All colors in nature can be obtained by the combination of different intensities of red, green and blue (RGB) wavelengths, which is commonly known as the principle of three primary colors. RGB primary colors are also called additive mode, because when we add different wavelengths of light together, we can get different mixed colors. Example: Red + Green = yellow, red + blue = purple, green + blue = cyan In digital video, the RGB three primary colors are encoded by 8 bits each to form about 16.78 million colors, which is often called true color. All display devices use RGB color mode. RGB has 256 levels (0-255) of brightness, 256 levels of RGB color can be combined into about 16.78 million colors, namely 256 × two hundred and fifty-six × 2、 Html is a weak language Html is case insensitive The suffix of HTML page is HTML or HTM (some systems don't support suffix longer than 3 characters, such as DOS system) HTML structure: Declaration part: the main function is to tell the browser which standard this page uses. It's the HTML5 standard. The head part: will not be displayed on the page, the role is to tell the server some additional information of the page. Body part: the code we write must be in this tag.
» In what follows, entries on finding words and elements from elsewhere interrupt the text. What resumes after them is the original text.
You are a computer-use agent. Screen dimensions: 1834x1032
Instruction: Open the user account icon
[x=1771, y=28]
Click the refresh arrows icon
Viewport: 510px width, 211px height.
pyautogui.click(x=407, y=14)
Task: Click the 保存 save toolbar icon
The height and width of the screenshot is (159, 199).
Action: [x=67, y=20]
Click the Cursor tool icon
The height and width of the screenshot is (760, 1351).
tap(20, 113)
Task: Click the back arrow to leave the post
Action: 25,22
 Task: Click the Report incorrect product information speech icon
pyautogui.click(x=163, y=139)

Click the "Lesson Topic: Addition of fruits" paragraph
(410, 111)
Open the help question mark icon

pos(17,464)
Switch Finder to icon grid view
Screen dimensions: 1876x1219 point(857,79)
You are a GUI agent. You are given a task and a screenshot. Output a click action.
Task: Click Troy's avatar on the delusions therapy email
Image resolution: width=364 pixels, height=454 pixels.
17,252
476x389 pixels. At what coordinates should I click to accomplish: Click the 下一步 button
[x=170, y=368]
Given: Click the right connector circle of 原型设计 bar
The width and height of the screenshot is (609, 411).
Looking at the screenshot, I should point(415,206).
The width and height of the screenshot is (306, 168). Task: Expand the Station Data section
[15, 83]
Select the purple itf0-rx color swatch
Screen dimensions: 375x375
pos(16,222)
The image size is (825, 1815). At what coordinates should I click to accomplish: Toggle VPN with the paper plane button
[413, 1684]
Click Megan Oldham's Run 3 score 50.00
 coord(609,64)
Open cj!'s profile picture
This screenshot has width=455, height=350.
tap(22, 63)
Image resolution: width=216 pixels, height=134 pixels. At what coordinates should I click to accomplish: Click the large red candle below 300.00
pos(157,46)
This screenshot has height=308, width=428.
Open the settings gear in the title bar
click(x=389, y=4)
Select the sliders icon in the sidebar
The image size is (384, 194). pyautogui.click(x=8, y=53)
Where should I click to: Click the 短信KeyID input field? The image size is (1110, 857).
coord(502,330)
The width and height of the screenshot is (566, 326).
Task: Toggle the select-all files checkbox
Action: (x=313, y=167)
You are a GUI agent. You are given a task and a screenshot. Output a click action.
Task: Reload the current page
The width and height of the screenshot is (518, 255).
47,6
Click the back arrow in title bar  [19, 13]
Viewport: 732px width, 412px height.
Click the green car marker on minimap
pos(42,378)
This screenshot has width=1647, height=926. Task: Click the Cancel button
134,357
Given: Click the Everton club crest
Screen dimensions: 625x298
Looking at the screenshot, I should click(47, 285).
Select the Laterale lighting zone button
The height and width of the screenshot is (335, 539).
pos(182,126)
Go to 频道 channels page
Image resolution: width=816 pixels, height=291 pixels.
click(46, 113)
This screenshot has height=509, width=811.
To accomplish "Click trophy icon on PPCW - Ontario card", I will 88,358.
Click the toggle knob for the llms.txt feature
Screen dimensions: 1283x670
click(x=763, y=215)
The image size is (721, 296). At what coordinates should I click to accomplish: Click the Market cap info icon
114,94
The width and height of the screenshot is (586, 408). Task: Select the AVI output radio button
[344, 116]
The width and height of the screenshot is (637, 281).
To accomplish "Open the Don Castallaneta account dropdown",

at present, IE browser does not support H5 at all, and the best one is opera browser, which can support more than 95%; The second is Google, which can support some H5



All browsers ignore spaces and empty lines by default Each tag has private properties. They all have public attributes. The unit of length in html is pixel. HTML has only one unit, pixels. The

HTML tags are usually paired (bilateral tags), such as% 26lt; div> And% 26lt/ div>, There are also separate tags (unilateral tags), such as: 26lt; br />、% 26lt; hr /> And% 26lt; img src=“images/1.jpg ” The

attribute and the tag, and the attributes should be separated by spaces. Property values are enclosed in double quotation marks

1. Header label The

header labels are placed between the header sections. Including: 26lt; title>、% 26lt; base>、% 26lt; meta>、 < title>: < base>: < meta>: < body>: < link>:

we open EDITPLUS software and create a new HTML file. The code generated automatically is as follows:

<! doctype html>
< html lang=en>
< head>
< meta charset=UTF-8>
< meta name=Generator content=EditPlus ®
< meta name=Author content=>
< meta name=Keywords content=>
< meta name=Description content=>
< title> Document</ title>
</ head>
< body>
</ body>
</ html>
% 26lt above

; meta> No labels, but there's another% 26lt; meta> Tags need to be remembered:

< meta http-equiv=refresh content=3;> ;
The tag above means that after 3 seconds, it will automatically jump to Baidu page

< body> Properties of the label The attributes of


Bgcolor: set the background color of the whole page. Background: set the background image of the whole web page. Text: sets the color of the text in the web page. Leftmargin: the left margin of a web page. IE browser default is 8 pixels. Topmargin: the top margin of a web page. Right margin: the right margin of a web page. Bottom margin: the bottom margin of a web page.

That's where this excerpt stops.